▶ **Set of tasks**:
A) Copy the forum thread word for word from "## takris (Sep" to "can before confronting.".
B) In the forum thread, what kind of business did the writer start after leaving home daycare?
C) How would the forum thread go on from its last sentence? Continue it.

After 15 years of staying home to daycare i'd had enough of being at home so i decided to get a job outside the home. I wanted to be available to my kids if they were sick or had an appointment so i needed a job with some flexibility. I started a housecleaning business as that allowed me the freedom to rearrange my schedule if the need arose for the kids. So i feel i have definitely contributed financially and have been both mother and father to my children at times. Unfortunately being out of the working world for so long leaves me limited choices for employment if i don't go back to school. Four years ago i asked my husband what he thought of me going back to school so i could get out of the house cleaning and he said that i was selfish and only thinking of myself not him and the kids, and that housecleaning was good money. He said i hate my job too but i can't just quit and do something i like. If he really wanted to he could but he likes the money .


----------



## takris (Sep 22, 2010)

With the secrecy and hidden dating sights, its very likely that he is hiding money as getaway money. So many guys do this, but if you two ultimately divorce, it can be found. Do you live in a state/territory that tends to split all assets equally? If so, it's possible that he naively thinks this would be hidden in a divorce. As others said, get a key logger and find everything you can before confronting.

I'd strongly recommend some specific agreements if you confront him and ultimately decide to stay. Things about your ability to review all paychecks and their allocations.

▶ **Information provided**:
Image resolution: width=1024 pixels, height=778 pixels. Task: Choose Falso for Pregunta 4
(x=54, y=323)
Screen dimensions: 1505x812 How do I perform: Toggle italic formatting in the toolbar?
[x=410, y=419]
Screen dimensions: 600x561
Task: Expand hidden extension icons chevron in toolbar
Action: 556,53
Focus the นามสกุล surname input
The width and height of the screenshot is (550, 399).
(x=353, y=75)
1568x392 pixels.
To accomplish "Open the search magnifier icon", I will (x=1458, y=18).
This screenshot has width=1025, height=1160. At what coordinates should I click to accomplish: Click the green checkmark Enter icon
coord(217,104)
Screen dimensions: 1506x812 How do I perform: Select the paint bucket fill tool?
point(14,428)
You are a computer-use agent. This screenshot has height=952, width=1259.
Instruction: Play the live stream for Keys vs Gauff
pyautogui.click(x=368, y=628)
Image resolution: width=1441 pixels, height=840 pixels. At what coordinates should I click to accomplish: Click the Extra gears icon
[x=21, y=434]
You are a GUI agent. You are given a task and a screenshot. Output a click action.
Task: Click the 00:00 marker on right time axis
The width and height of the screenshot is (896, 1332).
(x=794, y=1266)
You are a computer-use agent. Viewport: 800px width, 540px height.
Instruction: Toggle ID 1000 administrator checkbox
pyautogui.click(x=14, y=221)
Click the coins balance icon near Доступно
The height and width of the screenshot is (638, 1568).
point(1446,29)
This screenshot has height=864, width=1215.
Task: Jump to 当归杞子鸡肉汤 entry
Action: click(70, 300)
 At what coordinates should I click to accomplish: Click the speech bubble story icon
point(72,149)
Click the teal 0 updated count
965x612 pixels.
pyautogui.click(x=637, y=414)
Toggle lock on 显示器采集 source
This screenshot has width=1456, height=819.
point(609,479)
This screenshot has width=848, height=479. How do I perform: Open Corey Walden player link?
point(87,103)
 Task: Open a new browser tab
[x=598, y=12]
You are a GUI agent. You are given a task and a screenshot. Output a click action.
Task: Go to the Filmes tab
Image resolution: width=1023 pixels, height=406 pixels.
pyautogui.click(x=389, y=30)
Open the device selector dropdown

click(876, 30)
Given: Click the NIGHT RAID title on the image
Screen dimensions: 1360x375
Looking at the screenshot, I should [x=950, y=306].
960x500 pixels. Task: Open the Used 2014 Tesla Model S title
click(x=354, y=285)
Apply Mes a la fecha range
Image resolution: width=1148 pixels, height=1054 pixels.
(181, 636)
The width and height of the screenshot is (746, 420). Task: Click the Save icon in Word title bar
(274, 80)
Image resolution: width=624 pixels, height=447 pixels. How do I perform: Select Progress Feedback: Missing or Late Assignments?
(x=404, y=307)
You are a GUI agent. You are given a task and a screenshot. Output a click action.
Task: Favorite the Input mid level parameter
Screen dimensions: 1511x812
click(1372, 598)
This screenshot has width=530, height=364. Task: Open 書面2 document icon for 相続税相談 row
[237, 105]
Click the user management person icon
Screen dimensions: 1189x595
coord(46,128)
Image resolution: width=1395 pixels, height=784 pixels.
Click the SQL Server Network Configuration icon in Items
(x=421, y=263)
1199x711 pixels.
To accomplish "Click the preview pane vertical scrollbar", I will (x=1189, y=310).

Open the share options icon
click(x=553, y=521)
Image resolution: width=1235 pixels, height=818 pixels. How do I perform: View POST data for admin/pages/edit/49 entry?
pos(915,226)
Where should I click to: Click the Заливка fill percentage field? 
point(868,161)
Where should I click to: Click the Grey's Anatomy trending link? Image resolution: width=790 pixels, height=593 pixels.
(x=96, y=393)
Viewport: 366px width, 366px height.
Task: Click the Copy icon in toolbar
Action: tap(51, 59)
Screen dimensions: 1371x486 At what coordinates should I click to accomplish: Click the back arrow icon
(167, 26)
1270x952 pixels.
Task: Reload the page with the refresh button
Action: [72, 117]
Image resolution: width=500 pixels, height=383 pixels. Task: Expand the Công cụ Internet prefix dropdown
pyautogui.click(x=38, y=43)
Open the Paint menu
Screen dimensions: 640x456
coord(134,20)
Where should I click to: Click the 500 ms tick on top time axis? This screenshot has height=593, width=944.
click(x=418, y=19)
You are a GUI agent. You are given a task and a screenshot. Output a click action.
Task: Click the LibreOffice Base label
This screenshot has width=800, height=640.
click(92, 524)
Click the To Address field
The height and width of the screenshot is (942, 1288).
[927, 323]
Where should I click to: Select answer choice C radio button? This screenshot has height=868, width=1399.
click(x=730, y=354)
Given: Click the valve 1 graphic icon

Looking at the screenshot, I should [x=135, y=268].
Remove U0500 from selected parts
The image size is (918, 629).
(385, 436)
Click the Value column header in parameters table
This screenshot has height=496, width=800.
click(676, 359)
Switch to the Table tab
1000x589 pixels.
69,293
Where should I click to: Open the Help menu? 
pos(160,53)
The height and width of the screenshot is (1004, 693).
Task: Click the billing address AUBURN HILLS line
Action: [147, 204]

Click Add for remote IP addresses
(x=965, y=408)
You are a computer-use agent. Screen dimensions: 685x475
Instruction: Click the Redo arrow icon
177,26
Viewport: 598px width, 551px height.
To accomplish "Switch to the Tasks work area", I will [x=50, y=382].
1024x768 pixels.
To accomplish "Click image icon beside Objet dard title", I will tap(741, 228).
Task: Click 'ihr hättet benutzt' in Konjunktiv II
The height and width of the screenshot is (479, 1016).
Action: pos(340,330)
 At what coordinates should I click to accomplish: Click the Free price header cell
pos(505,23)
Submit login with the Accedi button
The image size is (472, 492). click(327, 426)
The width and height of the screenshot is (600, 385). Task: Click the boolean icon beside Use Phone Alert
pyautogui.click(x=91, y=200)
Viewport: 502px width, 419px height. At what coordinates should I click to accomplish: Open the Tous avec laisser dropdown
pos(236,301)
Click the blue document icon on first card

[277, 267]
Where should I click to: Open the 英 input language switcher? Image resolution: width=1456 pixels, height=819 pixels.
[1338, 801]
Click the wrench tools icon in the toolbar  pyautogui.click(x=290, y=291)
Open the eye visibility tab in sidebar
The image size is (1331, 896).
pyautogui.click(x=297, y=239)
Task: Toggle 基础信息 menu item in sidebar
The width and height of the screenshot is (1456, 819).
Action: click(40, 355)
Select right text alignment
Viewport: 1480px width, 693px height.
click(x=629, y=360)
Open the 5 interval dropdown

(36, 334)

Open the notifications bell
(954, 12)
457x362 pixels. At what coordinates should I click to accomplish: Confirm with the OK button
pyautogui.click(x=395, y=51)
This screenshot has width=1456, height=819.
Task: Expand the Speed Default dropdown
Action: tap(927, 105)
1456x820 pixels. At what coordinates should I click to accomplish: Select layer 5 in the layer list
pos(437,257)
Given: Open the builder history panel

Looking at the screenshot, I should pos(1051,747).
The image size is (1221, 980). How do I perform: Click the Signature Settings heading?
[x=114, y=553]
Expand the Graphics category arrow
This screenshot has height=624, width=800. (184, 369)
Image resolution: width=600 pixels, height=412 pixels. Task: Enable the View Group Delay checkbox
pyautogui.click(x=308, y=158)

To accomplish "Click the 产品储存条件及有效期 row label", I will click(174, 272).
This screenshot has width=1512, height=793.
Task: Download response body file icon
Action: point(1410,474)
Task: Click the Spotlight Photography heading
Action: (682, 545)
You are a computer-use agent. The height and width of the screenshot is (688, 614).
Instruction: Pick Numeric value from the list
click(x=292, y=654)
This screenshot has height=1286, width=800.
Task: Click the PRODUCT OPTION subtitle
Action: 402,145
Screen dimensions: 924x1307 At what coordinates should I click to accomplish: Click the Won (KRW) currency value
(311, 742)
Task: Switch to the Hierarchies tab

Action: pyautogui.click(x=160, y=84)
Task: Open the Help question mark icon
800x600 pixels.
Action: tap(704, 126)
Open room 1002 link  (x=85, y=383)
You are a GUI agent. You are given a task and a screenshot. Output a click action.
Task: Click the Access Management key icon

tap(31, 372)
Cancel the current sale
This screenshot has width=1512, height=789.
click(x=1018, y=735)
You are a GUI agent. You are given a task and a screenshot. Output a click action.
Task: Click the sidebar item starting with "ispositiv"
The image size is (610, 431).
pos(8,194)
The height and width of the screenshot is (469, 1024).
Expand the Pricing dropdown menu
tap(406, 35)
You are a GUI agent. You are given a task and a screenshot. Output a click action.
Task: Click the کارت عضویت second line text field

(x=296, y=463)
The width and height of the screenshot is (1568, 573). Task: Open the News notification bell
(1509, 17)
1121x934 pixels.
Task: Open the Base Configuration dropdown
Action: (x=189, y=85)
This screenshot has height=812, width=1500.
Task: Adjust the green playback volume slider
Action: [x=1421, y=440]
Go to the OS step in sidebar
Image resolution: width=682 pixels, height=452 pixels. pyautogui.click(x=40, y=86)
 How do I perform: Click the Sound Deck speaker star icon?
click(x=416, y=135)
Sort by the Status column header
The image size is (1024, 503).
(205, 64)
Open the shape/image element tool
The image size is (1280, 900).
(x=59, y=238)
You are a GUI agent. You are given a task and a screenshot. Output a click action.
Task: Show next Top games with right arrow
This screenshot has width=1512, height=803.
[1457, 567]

▶ **Answers by task**:
A)
## takris (Sep 22, 2010)

With the secrecy and hidden dating sights, its very likely that he is hiding money as getaway money. So many guys do this, but if you two ultimately divorce, it can be found. Do you live in a state/territory that tends to split all assets equally? If so, it's possible that he naively thinks this would be hidden in a divorce. As others said, get a key logger and find everything you can before confronting.

B) A housecleaning business.

C)
My sisters ex tried this with her. When he left, he had the divorce agreement set that everything would be split, but the lawyer found the hidden money. 

For reference, I get good bonuses as part of my job. My wife and I discuss these. Needed furniture always goes before my man toys.


----------



## major misfit (Oct 17, 2010)

Wow..this man places no value on you whatsoever. Go to school anyway..on his dime. HE is the one being selfish for not supporting your efforts to improve on your education. I have a feeling that you're going to need to be able to support yourself some day. 

And yes..document, document, document! Not only the secret accounts, but his little "visits" to the dating sites. Even if you're in a no-fault state, you need that information handy. 

Honestly, it sounds like you're in an emotionally abusive marriage. My jaw hit the computer desk at his remark that you're selfish. He's trying to make you feel bad about wanting to better yourself. Don't buy it, please. A good husband would support you 100% in your efforts towards improvement. 

Please start protecting your future.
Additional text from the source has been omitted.